What the task requires:
Update the lines in the stretch from the line containing "You are a computer-use agent. The width" through the line containing "pyautogui.click(x=257, y=2)" by putting "desktop automation agent" in place of "computer-use agent", keeping every other character as it is. Return only those lines.

Data on locating visible targets:
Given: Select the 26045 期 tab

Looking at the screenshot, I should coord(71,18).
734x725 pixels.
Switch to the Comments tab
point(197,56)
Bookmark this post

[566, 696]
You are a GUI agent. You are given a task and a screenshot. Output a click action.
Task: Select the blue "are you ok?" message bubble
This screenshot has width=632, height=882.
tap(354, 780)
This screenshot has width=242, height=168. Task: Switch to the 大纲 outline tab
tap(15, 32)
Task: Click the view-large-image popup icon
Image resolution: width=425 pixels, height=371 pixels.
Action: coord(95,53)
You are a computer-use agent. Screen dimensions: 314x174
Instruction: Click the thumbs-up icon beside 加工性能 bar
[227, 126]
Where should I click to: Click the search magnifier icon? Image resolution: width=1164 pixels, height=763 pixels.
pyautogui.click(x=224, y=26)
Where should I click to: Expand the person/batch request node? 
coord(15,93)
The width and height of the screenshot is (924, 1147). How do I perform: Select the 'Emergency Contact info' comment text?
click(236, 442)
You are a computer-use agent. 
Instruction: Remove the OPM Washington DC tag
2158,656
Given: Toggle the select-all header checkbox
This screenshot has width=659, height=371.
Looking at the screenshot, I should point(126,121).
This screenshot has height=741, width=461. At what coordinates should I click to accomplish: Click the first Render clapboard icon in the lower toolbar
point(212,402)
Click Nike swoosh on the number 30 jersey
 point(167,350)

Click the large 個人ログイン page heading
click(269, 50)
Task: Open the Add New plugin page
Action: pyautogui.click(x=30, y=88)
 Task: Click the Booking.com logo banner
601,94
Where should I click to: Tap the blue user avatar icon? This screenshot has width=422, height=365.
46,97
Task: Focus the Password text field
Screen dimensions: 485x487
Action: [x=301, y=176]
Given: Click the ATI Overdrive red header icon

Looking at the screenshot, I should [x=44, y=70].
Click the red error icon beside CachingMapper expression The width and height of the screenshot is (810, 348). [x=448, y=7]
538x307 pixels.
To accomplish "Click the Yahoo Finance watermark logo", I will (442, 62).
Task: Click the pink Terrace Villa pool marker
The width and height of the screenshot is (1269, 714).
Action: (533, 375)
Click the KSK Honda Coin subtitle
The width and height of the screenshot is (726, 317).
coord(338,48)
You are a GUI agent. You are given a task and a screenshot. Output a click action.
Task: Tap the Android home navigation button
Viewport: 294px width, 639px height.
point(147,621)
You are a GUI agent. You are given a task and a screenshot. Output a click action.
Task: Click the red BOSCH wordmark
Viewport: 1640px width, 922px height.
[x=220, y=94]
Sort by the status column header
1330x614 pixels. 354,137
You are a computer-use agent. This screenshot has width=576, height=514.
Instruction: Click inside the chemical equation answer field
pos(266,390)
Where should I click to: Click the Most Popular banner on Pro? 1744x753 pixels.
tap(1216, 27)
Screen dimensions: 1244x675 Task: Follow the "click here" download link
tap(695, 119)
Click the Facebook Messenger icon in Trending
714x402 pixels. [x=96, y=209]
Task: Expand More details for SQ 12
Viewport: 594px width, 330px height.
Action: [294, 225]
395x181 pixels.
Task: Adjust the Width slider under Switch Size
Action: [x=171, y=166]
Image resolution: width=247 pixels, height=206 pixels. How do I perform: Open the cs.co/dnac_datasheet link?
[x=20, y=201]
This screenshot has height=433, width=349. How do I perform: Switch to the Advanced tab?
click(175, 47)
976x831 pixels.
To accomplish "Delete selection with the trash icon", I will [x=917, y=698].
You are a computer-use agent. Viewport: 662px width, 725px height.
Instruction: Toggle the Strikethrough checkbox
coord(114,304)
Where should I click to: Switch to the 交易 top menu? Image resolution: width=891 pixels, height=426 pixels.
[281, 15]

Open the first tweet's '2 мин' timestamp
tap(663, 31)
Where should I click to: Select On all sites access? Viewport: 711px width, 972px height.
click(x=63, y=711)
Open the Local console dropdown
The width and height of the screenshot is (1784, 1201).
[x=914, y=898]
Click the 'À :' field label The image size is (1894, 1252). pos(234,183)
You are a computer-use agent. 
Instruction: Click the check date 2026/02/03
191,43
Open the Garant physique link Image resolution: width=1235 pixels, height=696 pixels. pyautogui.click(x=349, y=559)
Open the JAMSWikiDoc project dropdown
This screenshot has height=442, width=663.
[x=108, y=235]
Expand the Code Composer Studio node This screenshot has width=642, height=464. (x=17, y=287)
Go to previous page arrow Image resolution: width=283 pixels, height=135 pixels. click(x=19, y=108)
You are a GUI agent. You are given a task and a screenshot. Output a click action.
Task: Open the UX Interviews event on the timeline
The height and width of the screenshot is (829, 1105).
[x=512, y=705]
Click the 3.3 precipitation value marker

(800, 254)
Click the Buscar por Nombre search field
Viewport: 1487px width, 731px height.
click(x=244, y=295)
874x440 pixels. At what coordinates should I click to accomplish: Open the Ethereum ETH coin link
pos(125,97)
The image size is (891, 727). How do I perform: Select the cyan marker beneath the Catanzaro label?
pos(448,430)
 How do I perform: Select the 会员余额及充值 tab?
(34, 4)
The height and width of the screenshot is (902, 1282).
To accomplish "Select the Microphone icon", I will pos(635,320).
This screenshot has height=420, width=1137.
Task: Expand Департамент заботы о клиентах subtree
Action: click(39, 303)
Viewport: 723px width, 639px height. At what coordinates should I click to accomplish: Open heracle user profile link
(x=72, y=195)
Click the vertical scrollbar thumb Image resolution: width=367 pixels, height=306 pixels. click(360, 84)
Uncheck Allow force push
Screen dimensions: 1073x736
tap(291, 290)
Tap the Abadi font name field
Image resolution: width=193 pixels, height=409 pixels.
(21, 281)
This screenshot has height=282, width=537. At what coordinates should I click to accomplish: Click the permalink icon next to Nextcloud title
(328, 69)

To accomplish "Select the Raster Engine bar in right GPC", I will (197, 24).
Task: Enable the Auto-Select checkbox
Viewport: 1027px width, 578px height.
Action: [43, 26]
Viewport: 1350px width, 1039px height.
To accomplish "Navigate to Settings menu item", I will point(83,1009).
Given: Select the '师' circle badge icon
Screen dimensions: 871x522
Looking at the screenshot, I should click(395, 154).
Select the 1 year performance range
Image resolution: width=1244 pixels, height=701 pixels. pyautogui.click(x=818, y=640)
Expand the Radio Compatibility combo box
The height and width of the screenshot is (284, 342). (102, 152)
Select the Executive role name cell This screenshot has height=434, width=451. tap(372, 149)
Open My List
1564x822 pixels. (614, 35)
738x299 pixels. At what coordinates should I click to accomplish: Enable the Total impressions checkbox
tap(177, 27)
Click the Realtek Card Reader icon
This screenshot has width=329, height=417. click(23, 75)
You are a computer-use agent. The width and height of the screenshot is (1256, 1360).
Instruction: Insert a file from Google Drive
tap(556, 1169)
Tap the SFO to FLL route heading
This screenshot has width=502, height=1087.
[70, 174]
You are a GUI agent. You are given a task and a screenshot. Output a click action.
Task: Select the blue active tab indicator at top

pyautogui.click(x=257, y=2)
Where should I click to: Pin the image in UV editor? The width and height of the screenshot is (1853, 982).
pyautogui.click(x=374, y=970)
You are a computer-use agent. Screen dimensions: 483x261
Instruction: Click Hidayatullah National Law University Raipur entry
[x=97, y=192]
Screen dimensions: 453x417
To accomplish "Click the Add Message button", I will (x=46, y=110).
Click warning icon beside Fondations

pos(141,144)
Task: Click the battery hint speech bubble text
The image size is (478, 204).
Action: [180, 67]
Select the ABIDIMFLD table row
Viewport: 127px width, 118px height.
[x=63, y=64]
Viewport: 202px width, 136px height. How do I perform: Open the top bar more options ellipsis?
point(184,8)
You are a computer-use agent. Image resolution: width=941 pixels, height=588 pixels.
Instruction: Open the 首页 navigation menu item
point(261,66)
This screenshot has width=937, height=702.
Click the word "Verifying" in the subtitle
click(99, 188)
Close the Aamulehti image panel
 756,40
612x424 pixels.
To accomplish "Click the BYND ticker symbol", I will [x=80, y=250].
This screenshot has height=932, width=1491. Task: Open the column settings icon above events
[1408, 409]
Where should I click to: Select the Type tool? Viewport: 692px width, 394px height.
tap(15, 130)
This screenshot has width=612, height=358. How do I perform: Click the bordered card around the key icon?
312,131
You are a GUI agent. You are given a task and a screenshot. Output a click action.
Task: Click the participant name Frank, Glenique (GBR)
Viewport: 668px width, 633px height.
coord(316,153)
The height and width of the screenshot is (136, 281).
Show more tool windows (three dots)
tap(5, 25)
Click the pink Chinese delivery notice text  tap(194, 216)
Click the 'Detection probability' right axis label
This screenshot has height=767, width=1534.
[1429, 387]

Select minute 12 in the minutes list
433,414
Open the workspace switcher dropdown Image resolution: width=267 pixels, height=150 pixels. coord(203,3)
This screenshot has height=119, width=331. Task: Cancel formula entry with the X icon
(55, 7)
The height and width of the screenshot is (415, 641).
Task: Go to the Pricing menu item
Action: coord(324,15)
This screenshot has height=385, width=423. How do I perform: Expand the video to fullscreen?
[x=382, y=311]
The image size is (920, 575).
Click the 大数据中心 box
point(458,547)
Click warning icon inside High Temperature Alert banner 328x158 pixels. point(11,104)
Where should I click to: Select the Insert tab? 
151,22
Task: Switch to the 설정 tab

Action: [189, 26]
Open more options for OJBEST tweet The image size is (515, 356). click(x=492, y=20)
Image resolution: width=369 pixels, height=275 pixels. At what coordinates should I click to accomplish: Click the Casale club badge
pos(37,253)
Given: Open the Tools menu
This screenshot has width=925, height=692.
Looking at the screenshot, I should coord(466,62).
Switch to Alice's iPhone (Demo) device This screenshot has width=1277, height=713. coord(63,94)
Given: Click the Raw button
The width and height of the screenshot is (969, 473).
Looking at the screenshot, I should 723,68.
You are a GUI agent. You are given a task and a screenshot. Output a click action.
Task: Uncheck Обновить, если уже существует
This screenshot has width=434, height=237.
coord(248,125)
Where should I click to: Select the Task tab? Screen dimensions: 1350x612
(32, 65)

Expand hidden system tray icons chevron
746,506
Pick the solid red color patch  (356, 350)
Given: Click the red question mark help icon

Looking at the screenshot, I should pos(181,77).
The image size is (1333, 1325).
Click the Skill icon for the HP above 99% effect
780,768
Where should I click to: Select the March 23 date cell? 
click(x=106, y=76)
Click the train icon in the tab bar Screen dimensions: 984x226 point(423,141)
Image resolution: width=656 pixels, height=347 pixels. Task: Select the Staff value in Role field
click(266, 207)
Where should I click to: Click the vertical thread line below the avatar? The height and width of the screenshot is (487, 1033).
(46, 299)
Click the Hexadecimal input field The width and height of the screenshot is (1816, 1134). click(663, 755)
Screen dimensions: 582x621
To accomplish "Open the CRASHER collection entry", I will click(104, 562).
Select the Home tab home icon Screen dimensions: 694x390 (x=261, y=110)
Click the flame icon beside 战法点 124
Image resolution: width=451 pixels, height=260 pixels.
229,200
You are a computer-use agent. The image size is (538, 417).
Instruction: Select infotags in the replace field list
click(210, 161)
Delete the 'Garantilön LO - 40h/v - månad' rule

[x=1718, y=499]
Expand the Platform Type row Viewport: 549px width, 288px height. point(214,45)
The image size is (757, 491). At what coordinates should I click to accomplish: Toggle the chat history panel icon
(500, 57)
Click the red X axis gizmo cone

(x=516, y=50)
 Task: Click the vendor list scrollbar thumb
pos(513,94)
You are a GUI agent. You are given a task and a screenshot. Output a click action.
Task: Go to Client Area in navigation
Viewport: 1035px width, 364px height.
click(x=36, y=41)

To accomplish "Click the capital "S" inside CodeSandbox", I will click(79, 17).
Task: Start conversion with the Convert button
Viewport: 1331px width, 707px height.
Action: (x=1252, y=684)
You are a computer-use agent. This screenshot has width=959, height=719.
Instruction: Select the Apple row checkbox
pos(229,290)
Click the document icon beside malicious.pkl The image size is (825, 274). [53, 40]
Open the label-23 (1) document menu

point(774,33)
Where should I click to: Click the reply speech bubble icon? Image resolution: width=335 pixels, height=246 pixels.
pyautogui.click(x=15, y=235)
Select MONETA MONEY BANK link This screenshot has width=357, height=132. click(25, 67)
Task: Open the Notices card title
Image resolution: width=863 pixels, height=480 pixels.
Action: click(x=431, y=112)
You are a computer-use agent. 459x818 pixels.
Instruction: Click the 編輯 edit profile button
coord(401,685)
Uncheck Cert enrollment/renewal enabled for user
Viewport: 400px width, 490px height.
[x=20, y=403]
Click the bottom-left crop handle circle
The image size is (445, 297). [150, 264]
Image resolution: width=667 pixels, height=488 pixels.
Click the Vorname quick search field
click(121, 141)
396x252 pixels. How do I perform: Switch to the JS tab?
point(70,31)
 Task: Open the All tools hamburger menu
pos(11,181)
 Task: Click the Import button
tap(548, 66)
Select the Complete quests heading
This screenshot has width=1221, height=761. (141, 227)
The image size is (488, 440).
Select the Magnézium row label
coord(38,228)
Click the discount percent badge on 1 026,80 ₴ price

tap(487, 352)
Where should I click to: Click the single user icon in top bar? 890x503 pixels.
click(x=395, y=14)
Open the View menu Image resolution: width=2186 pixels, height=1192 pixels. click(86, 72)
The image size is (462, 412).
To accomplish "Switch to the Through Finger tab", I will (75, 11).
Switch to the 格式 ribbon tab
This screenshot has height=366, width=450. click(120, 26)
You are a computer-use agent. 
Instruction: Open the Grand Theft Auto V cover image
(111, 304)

The output:
You are a desktop automation agent. The width and height of the screenshot is (1256, 1360).
Instruction: Insert a file from Google Drive
tap(556, 1169)
Tap the SFO to FLL route heading
This screenshot has width=502, height=1087.
[70, 174]
You are a GUI agent. You are given a task and a screenshot. Output a click action.
Task: Select the blue active tab indicator at top

pyautogui.click(x=257, y=2)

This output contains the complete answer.